▶ [YOUR INSTRUCTIONS]: Collect every line of the items below that contains the word "comment", copying each line in full. Treat uppercase and lowercase as different.

— Start of DATA EXCERPTS —

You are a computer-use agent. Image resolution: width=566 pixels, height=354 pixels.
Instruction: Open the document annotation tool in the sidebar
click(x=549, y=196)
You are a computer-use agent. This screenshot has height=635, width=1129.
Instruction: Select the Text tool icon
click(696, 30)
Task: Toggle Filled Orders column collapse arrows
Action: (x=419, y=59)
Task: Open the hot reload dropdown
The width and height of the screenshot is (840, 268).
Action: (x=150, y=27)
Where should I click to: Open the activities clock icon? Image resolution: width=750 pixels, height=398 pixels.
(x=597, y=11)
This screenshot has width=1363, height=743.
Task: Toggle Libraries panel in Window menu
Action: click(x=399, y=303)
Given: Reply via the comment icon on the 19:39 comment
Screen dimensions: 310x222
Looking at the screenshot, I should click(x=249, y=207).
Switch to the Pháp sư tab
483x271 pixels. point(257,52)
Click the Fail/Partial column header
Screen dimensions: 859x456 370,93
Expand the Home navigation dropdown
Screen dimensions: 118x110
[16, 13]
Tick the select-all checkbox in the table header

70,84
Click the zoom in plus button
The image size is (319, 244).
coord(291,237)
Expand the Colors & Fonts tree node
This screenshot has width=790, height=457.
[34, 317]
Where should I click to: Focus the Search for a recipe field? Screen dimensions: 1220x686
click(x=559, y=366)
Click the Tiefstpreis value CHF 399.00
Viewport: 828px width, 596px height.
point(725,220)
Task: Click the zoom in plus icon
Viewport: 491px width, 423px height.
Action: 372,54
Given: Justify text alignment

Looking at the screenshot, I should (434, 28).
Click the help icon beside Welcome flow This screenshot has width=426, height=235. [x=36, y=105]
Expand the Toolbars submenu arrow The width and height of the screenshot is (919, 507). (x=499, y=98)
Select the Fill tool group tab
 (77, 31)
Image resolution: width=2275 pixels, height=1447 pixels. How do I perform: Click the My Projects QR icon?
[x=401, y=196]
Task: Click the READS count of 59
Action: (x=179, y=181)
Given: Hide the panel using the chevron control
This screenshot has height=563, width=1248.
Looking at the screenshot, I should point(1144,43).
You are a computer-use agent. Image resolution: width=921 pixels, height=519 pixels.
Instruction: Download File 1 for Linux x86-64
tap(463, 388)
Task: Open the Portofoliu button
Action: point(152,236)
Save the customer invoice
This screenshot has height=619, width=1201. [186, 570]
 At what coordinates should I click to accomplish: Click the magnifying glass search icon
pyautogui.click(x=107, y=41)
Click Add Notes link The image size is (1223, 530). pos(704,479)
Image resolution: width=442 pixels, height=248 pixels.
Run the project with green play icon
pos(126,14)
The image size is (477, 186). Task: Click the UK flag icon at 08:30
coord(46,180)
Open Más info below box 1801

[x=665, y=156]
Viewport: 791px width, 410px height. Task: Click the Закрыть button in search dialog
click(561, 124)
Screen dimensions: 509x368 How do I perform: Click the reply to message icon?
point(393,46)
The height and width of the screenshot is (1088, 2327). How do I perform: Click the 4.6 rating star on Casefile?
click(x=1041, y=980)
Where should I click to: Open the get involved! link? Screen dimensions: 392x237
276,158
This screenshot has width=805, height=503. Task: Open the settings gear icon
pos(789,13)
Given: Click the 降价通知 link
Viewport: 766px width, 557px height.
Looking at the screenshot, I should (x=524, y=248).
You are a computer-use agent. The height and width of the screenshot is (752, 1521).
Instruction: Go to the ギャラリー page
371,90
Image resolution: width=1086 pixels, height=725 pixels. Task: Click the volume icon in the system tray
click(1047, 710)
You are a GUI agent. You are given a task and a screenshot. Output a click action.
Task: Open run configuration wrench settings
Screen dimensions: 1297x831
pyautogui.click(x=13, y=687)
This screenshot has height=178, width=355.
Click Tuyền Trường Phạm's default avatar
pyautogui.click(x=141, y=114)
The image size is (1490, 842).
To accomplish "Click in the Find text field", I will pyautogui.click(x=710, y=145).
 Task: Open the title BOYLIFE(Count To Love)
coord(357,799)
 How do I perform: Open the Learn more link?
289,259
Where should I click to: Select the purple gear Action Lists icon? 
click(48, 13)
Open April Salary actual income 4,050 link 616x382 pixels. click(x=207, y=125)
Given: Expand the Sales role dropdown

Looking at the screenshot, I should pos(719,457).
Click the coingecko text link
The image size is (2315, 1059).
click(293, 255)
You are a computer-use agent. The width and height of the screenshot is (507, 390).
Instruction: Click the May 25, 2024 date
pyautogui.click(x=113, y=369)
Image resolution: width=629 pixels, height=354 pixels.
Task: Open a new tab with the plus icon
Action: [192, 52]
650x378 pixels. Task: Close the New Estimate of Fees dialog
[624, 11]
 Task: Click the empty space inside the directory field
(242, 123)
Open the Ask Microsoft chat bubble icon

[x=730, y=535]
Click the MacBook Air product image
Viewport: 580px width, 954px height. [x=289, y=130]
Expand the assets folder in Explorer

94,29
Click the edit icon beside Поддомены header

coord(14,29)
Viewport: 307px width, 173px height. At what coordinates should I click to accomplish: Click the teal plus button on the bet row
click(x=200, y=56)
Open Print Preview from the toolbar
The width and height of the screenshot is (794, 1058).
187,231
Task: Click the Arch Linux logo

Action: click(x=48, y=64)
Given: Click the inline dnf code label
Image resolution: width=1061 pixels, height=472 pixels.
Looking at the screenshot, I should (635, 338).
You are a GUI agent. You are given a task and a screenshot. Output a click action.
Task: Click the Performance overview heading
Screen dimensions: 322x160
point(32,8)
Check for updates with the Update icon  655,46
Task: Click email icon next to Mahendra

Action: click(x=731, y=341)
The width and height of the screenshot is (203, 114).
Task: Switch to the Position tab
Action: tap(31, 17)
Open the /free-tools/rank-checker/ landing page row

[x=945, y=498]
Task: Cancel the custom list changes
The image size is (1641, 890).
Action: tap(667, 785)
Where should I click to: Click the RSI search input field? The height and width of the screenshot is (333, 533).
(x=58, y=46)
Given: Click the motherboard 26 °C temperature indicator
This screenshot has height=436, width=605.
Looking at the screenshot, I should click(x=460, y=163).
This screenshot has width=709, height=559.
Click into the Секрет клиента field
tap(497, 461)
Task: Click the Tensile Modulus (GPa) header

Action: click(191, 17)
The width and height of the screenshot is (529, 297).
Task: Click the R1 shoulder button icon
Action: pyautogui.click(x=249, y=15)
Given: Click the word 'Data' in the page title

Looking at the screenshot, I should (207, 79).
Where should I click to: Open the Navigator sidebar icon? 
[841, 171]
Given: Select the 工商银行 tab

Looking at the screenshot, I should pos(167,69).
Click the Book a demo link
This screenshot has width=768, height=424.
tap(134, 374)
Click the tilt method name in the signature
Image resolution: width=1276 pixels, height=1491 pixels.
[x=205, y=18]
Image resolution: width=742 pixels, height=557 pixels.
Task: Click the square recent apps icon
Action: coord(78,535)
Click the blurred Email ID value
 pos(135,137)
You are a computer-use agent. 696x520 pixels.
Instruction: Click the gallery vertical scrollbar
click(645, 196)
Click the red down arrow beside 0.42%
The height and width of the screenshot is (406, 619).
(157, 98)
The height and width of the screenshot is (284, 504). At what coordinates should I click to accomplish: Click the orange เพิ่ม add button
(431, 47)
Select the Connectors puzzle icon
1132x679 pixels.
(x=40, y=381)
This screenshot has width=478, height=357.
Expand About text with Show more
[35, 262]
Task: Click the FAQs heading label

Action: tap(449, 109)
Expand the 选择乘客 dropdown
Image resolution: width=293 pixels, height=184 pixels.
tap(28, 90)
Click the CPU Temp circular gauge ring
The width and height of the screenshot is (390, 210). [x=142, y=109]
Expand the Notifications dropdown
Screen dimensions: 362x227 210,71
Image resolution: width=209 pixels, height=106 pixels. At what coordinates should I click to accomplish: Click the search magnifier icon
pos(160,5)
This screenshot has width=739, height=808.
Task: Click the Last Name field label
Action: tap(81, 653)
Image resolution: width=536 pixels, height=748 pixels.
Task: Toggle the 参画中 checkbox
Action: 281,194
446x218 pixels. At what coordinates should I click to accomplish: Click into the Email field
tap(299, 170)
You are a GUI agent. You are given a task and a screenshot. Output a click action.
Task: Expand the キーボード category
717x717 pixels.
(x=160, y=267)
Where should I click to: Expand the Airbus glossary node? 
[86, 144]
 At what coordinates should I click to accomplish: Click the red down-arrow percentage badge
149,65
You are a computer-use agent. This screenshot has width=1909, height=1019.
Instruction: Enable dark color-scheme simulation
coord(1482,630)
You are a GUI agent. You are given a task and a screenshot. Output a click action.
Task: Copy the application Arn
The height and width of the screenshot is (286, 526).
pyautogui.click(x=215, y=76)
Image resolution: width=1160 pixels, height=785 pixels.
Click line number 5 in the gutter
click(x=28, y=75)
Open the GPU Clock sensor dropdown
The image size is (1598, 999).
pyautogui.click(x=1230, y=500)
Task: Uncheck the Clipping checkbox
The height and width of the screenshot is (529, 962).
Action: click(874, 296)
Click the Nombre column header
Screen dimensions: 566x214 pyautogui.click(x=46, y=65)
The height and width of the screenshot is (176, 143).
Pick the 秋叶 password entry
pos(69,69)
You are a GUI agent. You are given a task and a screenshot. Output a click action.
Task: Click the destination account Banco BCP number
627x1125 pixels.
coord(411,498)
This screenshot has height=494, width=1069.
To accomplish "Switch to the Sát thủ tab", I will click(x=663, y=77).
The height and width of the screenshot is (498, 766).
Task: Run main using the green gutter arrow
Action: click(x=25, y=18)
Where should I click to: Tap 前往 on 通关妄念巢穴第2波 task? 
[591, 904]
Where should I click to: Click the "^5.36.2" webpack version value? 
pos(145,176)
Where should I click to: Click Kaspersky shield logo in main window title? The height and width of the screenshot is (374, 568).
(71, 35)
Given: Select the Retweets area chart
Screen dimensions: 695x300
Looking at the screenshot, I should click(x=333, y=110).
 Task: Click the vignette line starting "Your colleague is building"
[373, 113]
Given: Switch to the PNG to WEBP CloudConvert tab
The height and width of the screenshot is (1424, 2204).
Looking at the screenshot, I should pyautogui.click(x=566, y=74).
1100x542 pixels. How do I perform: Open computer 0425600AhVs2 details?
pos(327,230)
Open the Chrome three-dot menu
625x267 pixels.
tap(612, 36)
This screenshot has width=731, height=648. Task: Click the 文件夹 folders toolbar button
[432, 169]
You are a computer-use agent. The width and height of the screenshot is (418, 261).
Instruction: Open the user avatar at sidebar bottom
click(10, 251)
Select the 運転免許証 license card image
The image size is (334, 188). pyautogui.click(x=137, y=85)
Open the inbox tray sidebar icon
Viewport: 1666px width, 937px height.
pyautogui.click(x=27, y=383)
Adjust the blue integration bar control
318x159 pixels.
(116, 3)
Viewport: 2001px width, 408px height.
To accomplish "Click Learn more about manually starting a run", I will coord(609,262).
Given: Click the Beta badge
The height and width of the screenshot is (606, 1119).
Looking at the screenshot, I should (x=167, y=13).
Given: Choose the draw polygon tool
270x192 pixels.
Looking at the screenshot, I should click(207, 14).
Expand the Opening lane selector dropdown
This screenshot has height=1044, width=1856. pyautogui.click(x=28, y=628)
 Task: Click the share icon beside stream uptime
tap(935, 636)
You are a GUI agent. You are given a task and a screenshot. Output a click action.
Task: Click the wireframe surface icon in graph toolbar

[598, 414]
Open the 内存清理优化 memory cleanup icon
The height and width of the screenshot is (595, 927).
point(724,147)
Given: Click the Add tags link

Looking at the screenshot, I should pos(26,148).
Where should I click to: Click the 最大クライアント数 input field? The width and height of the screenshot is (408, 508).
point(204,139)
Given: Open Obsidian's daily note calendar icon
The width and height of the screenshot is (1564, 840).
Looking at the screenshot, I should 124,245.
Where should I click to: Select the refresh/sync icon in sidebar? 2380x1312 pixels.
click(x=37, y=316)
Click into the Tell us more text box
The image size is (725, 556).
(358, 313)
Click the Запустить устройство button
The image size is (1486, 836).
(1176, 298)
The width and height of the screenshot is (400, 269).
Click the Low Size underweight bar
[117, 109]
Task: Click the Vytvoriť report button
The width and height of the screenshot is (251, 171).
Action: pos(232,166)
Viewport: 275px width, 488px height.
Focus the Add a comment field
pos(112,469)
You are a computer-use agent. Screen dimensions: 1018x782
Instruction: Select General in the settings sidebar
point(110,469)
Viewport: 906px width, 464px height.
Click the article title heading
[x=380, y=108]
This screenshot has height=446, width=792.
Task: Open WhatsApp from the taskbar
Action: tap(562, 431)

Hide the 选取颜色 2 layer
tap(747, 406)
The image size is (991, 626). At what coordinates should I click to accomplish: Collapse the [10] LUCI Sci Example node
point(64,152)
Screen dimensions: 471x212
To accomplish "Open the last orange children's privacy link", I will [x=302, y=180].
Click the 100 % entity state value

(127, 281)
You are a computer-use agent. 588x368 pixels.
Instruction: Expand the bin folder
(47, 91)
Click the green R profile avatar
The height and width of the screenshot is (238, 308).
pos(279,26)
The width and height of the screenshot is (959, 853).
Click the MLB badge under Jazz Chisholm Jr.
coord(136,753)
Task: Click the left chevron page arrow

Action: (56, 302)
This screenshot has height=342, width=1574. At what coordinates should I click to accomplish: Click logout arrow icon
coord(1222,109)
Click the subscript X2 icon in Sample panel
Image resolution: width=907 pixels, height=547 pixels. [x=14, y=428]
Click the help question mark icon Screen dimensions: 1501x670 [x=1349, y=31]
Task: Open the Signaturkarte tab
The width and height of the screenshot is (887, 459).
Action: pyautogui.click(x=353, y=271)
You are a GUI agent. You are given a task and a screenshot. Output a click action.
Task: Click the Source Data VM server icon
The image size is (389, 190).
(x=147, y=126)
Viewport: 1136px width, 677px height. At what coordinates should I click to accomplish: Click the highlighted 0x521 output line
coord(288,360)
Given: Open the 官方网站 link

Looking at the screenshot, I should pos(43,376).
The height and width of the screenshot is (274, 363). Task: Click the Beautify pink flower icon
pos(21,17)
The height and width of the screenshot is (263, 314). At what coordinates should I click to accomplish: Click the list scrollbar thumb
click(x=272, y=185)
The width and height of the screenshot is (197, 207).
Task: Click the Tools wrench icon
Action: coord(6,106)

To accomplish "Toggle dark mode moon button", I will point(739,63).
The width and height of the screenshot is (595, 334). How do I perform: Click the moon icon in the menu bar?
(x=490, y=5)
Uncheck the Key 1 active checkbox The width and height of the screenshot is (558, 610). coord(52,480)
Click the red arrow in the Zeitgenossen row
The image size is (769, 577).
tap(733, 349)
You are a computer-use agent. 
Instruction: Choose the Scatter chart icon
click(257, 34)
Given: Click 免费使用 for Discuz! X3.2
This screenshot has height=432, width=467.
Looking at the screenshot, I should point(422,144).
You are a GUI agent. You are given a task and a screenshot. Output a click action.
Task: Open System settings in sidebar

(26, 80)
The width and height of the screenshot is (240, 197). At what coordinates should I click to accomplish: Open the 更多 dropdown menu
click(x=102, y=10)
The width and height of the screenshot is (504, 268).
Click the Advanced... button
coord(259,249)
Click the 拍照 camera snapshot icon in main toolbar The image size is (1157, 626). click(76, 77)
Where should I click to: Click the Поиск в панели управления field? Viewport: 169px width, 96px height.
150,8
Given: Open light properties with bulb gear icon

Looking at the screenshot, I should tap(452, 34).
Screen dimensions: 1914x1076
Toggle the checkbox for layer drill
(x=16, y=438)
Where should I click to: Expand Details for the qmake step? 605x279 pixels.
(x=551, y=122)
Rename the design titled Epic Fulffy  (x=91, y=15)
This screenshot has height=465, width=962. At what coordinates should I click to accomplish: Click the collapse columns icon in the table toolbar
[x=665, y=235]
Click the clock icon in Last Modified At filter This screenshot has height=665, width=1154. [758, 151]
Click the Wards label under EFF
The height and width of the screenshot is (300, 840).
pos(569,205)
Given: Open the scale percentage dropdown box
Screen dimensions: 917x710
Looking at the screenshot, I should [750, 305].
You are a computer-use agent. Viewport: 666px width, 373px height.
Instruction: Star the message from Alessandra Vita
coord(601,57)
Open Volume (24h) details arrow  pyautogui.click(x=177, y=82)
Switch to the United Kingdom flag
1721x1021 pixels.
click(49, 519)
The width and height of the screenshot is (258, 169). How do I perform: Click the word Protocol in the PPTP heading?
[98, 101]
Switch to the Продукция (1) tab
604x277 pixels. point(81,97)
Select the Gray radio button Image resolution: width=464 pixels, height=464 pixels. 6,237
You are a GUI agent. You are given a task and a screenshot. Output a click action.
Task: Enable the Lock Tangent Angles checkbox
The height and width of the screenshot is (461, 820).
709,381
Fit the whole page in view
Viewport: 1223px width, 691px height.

— End of DATA EXCERPTS —

▶ [EXERCISE RESULT]:
Given: Reply via the comment icon on the 19:39 comment
Focus the Add a comment field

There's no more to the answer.